Canadian Rory MacDonald ready to rumble in Bellator debut in London

Rory MacDonald takes part in an open workout at the Aberdeen Pavilion on Thursday, June 16, 2016 in Ottawa. (Justin Tang/CP)

Canadian Rory MacDonald, a former UFC welterweight contender, isn’t thinking about titles as he makes his Bellator debut.

"Honestly I’m not too worried about being champ. I’m just there to take out whoever’s in front of me," said MacDonald, a native of Kelowna, B.C., who fights out of Montreal. "Obviously it would be nice to fight for the title but I’m not really putting a lot of pressure on that.

"I just want to go out there and wreck people the way I know I can."

MacDonald (18-4-0) kicks off his plan to wreak havoc in the Bellator ranks on Friday when he takes on brash Brit Paul (Semtex) Daley (39-14-2) at London’s SSE Arena, formerly known as Wembley Arena.

Watching will be Bellator champion Douglas Lima (28-6-0), who decisioned Daley last July in between losing the 170-pound title and winning it back from Russian Andrey Koreshkov.

MacDonald, 27, signed with Bellator last August after his UFC contract expired. His last fight in the UFC was a June 2016 loss to current No. 2 contender Stephen (Wonderboy) Thompson.

Daley’s last opponent — Brennan Ward — was stretchered out of the cage in January after having his face carved open by a vicious flying knee at Bellator 170.

MacDonald started in mixed martial arts at 14, making his pro debut two years later with his parents having to give their approval. Even then only a few athletic commissions would sanction the youngster.

He won the King of the Cage Canadian lightweight title at 18 — in his sixth fight — and the King of the Cage world 155-pound title in his next outing a year later. He was 20 when he made his UFC debut, dispatching veteran Mike (The Joker) Guymon in four minutes 27 seconds.

"Watch that name. He’s going to go far," said then-welterweight champion Georges St-Pierre, who shares the same Montreal gym.

The stone-faced MacDonald went on to win nine of 13 UFC fights. Two of the losses were at the hands of (Ruthless) Robbie Lawler, including a July 2015 title challenge that lasted a bloody 21 minutes.

MacDonald, who had almost put Lawler away in the third round, had fought with a broken nose for much of the bout. The brutal contest, which left both men looking like they had been in a car crash, was named fight of the year by the UFC.

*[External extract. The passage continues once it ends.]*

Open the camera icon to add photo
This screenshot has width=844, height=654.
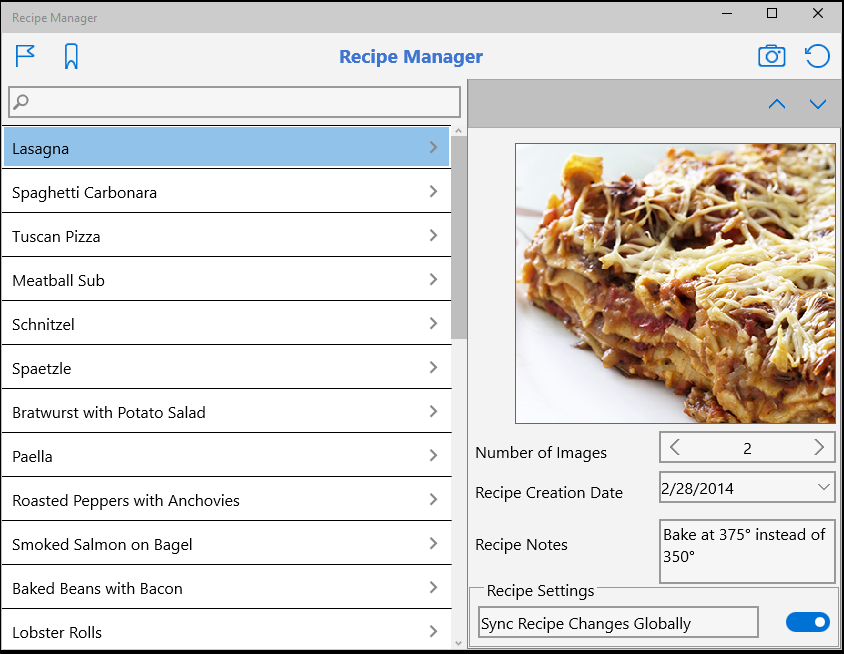point(771,56)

Daley, 33, was unimpressed.

"He quit the fight. He talks of being a warrior and all of this, but he quit in a fight," he told a media conference call. "Due to a broken nose or not, if you’re a fighter you do not quit."

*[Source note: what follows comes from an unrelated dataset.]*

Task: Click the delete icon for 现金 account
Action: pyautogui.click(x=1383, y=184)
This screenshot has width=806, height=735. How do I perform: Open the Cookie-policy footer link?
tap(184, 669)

MacDonald, on the same call, acknowledged the fight pushed him to his breaking point.

"But there was no way I was tapping out or telling the ref to call the fight. Just at that point, I was done on my feet and I had to take a knee and the ref stepped in. But if (Daley) thinks I’m an easy-to-quit kind of fighter, I think he’s in for a rude awakening."

MacDonald says his oft-broken beak is fine these days, thanks to reducing sparring before his fight camp to give it time to heal.

"I didn’t do that after I lost to Robbie Lawler. I was back in the gym, sparring hard, rebreaking it in training."

MacDonald was unfazed when asked if he was resigned with living with a damaged nose.

"I don’t really care. I’m not in this to be a model or anything. I’m a born-and-bred warrior and that’s my outlook on my life."

He has changed other things in training. He spent more time with longtime coach Dave Lea in Kelowna and opted to focus on his strengths rather than his opponent’s.

MacDonald says he feels "more respected" at Bellator, "rather than just being another guy in the line, another number or another sheep" at the UFC.

"Everybody’s wearing the same thing and everybody is trying to be Conor McGregor. So it’s lost its feel over there a little bit."

Daley, who has won 10 of his last 12 bouts, also has UFC roots. He won two of three there before being thrown out of the organization in 2010 for sucker-punching Josh Koscheck in the cage after a decision loss.